▸ **Source passage**:
☆ ☆ ☆ ☆ ☆

In the design of BBa_K4016012 we link Coh2 with VH fragment by a short flexible polypeptide linker, so that it can work as a whole.
Figure 1. Schematic Figure of BBa_K4016012 and BBa_K4016013
Characterization
This part was cloned in pXQ135 plasmid and transfected into HEK293T cell lines using Invitrogen LipofectamineTM 3000.It was validated through four ways:PCR, enzyme digestion, sequencing and functional test.
PCR
The PCR is performed with Green Taq Mix by Vazyme.
F-Prime: 5’-CTAGCGTTTAAACTTAAGCTTGCCACCATGGAGGTTCAACTGGAGGAGTCTG-3’
R-Prime: 5’- TGGATATCTGCAGAATTCTTACACGTTCACGCCGCCGTCGAT-3’
The PCR protocol is selected based on the Users Manuel. The Electrophoresis was performed on a 1% Agarose gel.
Enzyme Digestion
After the assembly the plasmid was transferred into the Competent E. coli DH5α). After culturing overnight in LB,we minipreped the plasmid for cutting. The cutting procedure was performed with Hind III EcoR I restriction endonuclease bought. The plasmid was cutted in a 20μL system at 37 ℃ for 2 hours. The Electrophoresis was performed on a 1% Agarose glu.
Sequecing
The plasmid was sequenced correct.
Sequence and Features
- 10COMPATIBLE WITH RFC[10]
- 12COMPATIBLE WITH RFC[12]
- 21COMPATIBLE WITH RFC[21]
- 23COMPATIBLE WITH RFC[23]
- 25COMPATIBLE WITH RFC[25]
- 1000COMPATIBLE WITH RFC[1000]
Functional test
This part (BBa_K4016012) was tested together with BBa_K4016013
Method
- 1. Cell transfection
(1)Seed HEK293T cells into 6-well cell culture plates.
(2)Culture for 16 h before transfection
(3)Total plasmid mixes of 800ng per well are mixed thoroughly in DMEM before a polyethylenimine (PEI) solution (1 mg/ml) is added into the plasmid mixture in a ratio of 1:5 (plasmid weight/PEI weight)
(4)The plasmid–PEI mixture is vortexed and incubated at room temperature for 15 min. The mixture is then added into the cells and incubated for at least 6 h.
(5)Cells are then changed into fresh medium and culture for 18 h before subculture.
- 2.CCK-8 assay
(1)Wash HEK293T cells in 6-well plate with PBS and trypsinize prior to resuspension in fresh complete medium in a 15 ml microcentrifuge tube.

☆ ☆ ☆ ☆ ☆

▸ **Your tasks**:
**a)** Answer from the passage on the BBa_K4016012 part, one line per question:
(i) Whose Green Taq Mix was used for the PCR?
(ii) Which two restriction endonucleases cut the plasmid?
(iii) How long are the HEK293T cells cultured before transfection?
**b)** Write the next part of the passage on the BBa_K4016012 part, starting after its last sentence.

☆ ☆ ☆ ☆ ☆

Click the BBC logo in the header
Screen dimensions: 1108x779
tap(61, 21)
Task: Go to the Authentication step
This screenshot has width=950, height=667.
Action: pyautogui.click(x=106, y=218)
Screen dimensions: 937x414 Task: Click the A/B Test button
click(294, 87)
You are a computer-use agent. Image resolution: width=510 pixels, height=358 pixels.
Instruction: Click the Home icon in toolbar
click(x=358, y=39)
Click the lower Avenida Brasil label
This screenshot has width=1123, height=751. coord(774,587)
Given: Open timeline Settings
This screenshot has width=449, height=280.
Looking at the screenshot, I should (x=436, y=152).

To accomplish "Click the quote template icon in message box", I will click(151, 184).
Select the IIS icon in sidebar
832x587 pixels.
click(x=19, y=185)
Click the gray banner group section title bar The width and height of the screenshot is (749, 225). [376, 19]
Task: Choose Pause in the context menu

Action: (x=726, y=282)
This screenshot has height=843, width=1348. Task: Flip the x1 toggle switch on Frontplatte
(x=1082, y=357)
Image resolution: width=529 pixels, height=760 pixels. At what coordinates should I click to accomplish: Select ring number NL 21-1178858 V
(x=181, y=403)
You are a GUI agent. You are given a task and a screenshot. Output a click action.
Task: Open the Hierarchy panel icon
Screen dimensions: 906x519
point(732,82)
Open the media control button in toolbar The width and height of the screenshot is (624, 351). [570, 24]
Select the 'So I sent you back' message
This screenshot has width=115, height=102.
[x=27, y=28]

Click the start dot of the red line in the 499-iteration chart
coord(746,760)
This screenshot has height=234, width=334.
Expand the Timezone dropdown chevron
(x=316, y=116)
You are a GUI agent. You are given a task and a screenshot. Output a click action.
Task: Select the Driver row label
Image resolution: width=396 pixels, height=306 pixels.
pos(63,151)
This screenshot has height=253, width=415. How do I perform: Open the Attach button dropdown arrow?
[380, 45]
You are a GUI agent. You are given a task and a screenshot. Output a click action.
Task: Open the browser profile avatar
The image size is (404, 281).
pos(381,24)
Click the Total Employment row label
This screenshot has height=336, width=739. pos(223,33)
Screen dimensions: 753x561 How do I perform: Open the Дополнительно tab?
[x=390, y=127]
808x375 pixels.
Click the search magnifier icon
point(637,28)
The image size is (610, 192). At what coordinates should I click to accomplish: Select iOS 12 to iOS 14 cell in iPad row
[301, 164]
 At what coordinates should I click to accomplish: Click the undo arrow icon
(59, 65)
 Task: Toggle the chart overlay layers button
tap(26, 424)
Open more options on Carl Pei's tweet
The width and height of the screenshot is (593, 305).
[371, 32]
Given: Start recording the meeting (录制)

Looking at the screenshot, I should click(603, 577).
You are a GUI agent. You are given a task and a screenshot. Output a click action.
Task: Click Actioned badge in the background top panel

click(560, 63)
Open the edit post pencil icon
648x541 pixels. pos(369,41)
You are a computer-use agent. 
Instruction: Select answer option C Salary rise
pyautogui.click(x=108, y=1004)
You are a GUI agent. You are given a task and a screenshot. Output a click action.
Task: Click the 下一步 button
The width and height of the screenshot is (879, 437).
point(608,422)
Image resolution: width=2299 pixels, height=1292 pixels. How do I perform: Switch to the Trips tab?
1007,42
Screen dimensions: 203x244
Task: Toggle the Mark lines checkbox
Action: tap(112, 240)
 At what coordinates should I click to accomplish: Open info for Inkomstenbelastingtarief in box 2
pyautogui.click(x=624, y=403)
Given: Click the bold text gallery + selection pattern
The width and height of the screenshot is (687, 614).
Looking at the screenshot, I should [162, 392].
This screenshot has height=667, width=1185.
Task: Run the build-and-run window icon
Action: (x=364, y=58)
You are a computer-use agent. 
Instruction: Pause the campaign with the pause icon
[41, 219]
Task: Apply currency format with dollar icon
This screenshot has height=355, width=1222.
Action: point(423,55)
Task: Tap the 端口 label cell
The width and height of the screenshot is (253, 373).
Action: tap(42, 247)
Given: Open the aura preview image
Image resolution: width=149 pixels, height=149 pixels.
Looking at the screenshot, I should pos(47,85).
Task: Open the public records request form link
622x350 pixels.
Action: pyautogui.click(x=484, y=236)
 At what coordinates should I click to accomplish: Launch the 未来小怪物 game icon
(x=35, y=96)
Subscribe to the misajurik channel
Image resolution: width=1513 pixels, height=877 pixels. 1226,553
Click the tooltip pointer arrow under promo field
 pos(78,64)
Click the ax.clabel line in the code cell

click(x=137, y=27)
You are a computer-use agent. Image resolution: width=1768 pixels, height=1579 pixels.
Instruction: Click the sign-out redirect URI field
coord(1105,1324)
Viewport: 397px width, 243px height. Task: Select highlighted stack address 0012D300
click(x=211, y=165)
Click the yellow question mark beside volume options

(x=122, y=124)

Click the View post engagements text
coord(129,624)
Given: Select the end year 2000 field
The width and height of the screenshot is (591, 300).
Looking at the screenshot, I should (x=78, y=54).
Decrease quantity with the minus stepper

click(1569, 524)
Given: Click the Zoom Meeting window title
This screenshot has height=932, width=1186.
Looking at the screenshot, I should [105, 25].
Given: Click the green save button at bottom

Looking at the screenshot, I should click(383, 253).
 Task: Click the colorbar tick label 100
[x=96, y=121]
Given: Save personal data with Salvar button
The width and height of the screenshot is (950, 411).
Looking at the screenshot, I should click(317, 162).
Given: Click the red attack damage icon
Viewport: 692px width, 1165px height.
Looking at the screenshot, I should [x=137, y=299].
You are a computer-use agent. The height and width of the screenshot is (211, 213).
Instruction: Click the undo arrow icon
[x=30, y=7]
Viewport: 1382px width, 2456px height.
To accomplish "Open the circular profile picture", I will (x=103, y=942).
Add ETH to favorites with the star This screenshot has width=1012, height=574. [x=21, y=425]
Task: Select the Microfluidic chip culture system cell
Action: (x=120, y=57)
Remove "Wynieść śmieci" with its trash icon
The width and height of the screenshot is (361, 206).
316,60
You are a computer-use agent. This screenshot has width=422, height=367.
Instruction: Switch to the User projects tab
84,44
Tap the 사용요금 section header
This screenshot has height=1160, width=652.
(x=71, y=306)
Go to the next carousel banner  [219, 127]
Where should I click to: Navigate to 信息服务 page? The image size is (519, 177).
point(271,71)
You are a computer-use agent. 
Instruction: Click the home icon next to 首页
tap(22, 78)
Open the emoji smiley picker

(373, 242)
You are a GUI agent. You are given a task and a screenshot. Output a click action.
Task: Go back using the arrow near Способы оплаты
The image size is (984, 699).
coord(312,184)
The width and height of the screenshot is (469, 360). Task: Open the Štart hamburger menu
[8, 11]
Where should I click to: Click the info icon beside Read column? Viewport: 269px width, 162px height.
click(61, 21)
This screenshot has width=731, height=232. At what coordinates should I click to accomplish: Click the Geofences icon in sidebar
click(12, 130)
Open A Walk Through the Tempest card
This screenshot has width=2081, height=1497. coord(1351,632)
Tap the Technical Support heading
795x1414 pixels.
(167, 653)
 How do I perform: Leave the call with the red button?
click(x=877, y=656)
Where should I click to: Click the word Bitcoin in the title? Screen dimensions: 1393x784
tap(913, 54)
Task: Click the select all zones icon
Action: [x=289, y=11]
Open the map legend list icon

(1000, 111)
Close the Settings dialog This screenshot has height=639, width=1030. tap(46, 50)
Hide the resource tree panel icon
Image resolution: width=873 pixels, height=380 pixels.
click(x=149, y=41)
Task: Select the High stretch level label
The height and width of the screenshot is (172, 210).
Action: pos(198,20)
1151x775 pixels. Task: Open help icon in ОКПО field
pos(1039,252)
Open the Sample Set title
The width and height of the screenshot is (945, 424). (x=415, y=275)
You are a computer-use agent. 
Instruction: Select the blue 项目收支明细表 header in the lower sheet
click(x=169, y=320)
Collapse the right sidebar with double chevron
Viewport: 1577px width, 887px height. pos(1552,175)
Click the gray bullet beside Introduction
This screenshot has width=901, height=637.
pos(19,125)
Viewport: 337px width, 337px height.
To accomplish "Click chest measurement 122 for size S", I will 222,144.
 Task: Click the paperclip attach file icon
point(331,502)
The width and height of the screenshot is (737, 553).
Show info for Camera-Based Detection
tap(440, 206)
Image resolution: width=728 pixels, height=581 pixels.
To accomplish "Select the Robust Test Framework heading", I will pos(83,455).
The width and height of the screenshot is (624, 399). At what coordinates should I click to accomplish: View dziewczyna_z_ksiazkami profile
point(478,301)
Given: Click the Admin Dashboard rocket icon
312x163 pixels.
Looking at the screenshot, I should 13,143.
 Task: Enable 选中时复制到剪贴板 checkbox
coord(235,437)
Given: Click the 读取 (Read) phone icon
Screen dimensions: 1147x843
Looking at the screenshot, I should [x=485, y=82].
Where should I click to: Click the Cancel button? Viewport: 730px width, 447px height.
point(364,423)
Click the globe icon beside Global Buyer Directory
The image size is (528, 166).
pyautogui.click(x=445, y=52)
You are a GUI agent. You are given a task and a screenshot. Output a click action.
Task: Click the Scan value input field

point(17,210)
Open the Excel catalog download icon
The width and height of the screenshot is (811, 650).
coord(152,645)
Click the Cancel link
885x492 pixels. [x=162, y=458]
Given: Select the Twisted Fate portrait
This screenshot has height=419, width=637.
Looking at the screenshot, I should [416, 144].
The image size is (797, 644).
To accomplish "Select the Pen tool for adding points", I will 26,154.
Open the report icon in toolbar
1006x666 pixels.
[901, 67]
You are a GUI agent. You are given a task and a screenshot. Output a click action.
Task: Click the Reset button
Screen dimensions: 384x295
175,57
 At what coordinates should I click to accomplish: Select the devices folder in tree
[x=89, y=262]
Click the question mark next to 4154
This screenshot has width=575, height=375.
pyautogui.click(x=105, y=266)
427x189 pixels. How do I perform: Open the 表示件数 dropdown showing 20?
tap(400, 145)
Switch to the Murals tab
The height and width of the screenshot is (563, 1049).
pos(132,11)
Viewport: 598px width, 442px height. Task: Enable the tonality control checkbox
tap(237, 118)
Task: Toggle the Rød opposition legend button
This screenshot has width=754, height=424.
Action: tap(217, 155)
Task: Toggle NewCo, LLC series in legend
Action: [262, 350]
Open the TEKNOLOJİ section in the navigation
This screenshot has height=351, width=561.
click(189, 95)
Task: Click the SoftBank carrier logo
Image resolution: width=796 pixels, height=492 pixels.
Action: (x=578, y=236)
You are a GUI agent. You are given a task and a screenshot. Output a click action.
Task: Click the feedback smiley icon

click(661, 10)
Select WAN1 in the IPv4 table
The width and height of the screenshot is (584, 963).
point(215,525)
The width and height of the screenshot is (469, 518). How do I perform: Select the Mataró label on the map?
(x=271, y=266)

☆ ☆ ☆ ☆ ☆

▸ **Outputs for the tasks**:
**a)**
(i) Vazyme
(ii) Hind III and EcoR I
(iii) 16 h

**b)**
(2)Dispense 100ul of cell suspension (approximately 30000 cells per well) into 96 well plates.
(3)Apply the experiment group with blue light stimulus (480nm, stimulate 2 seconds with a 58 second-interval) for 72 h before sampling and analysis assay
(4)Add 10 ul CCK-8 solution to each well and incubate for 2 h in the incubator.
(5)Record results using microplate reader to measure the absorbance at 450 nm.
Figure2. Schematic representation of the experimental process of validation for BBa_K4016012 and Part:BBa_K4016013
Result
Figure 3.CK8 cell proliferation assay of HEK-293 cells transfected with indicated plasmids.
Reference
[1]Jiang, Hongyu. Expression and purification of a human anti-cyclinD1 single-chain variable fragment antibody AD5 and its characterization[J]. International Journal of Molecular Medicine, 2013, 32(6):1451-1457.
[2]Stacey M. Ivanchuk, James T. Rutka,CHAPTER 9 - Regulation of the Cell Cycle and Interventional Developmental Therapeutics. HERBERT B. NEWTON, Handbook of Brain Tumor Chemotherapy, Academic Press, 2006, 123-140.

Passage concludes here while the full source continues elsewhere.